High-Sensitivity Flexible Sponge Sensor Capable of Sensing Tiny Pressures with a Surface Microstructure

Piezoresistive sensors are widely used because of their simple fabrication process and low cost, and their performance is usually improved via a single method, such as creating microstructures or adjusting material mechanical properties. In this study, when the two methods are combined, a high-sensitivity flexible sponge sensor capable of sensing tiny pressures with surface hemispheres was designed, and mathematical models for its sensing response caused by compression deformation were established.
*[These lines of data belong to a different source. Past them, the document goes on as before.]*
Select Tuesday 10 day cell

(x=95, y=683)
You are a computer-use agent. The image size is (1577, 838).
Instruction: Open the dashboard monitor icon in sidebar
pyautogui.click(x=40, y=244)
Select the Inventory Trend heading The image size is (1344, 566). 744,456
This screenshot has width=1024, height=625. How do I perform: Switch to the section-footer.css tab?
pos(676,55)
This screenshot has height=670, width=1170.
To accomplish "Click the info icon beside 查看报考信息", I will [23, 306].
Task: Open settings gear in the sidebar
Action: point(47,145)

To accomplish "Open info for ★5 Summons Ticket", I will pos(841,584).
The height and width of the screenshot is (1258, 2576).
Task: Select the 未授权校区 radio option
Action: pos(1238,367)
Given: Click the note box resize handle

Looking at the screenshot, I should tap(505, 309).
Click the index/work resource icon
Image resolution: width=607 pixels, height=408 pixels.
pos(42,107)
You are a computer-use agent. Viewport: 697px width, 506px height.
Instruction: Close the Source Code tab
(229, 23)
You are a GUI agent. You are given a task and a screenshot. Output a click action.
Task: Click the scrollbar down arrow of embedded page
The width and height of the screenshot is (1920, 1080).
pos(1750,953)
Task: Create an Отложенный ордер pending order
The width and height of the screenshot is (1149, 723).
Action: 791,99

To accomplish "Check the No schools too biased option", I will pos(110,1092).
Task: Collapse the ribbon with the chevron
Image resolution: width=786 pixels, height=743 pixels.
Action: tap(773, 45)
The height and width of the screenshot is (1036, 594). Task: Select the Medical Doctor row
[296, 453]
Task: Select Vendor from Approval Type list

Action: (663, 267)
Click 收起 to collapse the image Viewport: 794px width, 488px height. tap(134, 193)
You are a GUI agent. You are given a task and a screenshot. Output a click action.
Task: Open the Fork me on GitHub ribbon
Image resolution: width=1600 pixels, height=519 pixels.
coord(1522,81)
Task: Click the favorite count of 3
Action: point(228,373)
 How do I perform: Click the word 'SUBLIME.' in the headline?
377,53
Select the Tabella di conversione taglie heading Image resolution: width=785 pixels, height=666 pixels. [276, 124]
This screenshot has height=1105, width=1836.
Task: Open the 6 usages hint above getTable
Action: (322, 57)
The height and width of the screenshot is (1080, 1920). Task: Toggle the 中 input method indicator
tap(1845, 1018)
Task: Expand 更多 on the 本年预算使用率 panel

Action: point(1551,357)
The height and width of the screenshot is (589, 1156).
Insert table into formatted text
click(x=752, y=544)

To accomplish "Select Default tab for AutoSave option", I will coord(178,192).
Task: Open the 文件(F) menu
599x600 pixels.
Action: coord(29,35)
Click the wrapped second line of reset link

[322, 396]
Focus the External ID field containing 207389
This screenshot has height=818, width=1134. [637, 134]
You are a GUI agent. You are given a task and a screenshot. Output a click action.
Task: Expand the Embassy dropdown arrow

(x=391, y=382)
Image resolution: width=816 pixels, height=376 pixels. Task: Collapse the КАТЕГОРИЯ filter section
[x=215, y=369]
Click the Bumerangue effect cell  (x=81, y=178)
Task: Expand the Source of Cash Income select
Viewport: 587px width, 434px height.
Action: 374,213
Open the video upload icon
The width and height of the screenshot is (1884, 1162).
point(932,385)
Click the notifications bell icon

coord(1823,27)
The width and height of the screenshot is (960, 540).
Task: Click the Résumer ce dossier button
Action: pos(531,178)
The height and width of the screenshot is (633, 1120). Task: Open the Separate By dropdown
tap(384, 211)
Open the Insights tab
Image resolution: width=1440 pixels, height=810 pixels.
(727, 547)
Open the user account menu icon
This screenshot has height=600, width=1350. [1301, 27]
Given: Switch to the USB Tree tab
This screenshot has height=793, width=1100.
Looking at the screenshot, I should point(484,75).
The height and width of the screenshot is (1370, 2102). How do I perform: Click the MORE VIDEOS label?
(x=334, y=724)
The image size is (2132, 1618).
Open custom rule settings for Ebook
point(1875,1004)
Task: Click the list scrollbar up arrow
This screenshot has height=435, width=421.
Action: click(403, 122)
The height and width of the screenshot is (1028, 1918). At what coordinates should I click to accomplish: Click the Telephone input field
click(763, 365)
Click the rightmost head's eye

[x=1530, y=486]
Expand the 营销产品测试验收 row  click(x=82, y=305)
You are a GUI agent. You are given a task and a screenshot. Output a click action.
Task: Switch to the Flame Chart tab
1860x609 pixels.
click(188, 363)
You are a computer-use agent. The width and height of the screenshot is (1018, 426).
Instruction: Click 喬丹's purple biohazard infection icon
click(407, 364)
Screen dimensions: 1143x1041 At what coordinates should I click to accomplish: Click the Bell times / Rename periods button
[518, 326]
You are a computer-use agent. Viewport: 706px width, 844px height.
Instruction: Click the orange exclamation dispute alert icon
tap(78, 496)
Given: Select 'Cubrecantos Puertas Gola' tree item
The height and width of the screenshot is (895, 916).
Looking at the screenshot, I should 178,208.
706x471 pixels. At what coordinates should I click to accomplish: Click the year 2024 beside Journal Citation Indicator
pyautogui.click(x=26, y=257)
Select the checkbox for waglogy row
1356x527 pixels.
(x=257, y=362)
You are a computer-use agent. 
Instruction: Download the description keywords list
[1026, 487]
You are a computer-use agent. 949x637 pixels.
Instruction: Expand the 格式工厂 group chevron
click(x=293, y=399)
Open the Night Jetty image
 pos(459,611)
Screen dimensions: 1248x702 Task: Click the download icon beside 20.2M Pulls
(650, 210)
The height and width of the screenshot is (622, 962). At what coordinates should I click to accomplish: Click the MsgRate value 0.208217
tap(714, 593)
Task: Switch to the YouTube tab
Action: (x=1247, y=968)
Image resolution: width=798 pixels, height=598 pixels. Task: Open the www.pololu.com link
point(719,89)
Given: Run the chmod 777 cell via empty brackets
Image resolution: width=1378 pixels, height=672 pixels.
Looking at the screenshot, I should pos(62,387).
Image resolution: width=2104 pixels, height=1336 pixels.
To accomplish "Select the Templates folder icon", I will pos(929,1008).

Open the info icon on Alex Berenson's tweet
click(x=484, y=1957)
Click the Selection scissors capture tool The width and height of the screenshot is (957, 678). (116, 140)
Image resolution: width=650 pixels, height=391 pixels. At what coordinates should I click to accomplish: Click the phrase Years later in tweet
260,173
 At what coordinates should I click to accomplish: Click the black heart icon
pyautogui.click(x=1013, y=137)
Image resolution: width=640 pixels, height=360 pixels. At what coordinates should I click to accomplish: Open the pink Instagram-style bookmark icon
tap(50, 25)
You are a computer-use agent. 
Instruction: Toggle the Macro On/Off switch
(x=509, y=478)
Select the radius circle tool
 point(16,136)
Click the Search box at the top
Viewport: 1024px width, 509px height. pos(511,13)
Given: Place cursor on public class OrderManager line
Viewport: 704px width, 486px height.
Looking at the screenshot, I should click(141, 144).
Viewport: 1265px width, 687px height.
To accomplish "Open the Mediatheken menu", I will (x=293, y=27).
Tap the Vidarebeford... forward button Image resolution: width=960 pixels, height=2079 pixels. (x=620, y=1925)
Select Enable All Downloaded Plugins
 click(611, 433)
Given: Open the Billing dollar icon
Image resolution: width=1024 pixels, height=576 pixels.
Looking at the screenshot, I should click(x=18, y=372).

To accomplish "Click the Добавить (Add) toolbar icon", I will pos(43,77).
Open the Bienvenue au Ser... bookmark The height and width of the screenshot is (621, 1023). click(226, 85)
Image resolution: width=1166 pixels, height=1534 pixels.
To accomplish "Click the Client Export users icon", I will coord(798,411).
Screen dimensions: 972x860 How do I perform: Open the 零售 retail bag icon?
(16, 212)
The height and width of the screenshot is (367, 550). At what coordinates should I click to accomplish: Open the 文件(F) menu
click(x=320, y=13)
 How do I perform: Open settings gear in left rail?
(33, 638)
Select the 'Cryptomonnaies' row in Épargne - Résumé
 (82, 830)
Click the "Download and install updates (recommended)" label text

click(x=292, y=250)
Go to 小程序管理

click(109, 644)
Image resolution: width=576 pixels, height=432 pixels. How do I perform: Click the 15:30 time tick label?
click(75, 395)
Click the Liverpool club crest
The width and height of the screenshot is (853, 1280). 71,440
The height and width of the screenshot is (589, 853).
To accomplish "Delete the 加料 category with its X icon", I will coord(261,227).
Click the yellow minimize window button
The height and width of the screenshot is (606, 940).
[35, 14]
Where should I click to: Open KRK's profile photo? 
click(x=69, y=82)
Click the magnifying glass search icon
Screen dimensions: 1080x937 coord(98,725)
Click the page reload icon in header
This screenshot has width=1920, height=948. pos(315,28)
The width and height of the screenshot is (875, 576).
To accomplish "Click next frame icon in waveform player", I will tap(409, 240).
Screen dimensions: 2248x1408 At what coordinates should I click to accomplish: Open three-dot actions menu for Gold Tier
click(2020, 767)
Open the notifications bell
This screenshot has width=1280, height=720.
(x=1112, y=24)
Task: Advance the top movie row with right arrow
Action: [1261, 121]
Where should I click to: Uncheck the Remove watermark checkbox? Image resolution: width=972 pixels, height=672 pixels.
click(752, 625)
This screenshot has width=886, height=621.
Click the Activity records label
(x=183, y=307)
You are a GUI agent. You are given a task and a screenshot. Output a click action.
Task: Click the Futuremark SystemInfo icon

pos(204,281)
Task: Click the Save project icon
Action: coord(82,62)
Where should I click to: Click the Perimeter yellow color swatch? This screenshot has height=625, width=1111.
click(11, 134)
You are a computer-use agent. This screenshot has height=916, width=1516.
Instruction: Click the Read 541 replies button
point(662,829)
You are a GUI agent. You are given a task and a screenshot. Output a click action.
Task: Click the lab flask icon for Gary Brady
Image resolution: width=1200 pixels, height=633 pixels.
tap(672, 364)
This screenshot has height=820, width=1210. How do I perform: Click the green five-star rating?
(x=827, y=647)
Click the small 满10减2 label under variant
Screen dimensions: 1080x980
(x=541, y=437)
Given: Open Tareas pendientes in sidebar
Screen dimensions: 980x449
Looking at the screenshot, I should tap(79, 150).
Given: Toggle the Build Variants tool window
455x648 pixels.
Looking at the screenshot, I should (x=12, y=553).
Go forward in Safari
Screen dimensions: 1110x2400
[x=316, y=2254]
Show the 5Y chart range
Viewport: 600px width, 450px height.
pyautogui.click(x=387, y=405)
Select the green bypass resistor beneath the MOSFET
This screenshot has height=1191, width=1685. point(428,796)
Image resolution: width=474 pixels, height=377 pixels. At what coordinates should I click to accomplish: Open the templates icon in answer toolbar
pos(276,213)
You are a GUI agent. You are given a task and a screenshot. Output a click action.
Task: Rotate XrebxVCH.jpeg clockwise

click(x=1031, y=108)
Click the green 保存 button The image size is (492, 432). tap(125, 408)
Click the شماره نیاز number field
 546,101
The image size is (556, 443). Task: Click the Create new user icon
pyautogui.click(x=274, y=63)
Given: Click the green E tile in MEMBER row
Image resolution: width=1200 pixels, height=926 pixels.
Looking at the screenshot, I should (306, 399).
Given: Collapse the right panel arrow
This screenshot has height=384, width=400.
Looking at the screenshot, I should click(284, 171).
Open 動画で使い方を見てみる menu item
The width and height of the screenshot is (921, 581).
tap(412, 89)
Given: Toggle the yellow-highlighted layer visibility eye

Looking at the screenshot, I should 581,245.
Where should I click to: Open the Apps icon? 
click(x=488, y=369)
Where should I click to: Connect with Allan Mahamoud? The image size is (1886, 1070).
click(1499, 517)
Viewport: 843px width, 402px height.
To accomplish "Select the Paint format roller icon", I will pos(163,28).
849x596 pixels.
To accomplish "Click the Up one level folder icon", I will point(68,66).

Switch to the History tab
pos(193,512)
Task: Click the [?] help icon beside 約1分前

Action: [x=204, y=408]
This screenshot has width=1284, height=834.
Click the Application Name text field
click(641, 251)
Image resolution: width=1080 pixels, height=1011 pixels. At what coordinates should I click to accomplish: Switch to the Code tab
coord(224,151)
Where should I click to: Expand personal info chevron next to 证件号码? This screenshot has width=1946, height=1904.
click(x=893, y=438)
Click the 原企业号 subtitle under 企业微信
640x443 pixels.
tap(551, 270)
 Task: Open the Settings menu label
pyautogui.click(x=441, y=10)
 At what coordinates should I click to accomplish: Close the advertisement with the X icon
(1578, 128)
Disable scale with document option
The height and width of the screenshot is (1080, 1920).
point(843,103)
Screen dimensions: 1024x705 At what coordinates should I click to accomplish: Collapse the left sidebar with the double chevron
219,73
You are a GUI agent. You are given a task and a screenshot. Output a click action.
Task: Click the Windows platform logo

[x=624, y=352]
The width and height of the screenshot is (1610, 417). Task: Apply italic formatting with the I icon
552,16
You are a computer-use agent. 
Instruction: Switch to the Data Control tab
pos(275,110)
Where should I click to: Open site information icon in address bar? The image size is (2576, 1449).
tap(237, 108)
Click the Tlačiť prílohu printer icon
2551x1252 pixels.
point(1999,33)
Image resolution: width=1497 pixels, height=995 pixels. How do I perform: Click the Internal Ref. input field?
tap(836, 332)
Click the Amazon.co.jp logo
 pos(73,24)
Hydroxylated carbon nanotubes (CNT-OH) modified with carbon nanotubes (CNTs) were filled in a polydimethylsiloxane (PDMS) matrix, along with a poreformer, and poured into a mold to obtain a CNT-OH/PDMS sponge piezoresistive layer with a hemispherical array on its surface. The deformation equation of the piezoresistive layer under external pressure, the function of the contact area between the surface hemispherical array and the electrode, and the sensitivity model of the sensor were subsequently established. The effects of the material porosity and diameter of the surface hemispherical array on the performance of the sensor were investigated. An increase in the material porosity and a decrease in the hemispherical diameter of the piezoresistive layer are helpful for improving the sensitivity of the sensor and its ability to detect tinier pressure. The measurement range and response time of the sensor are determined mainly by the mechanical properties of the piezoresistive layer material. These experimental results were consistent with our theoretical conclusions. This sensor can accurately detect the number of seeds sown by agricultural seeders each time and can identify the frequency of human vocal cord vibrations, pulse beats, and wrist movements.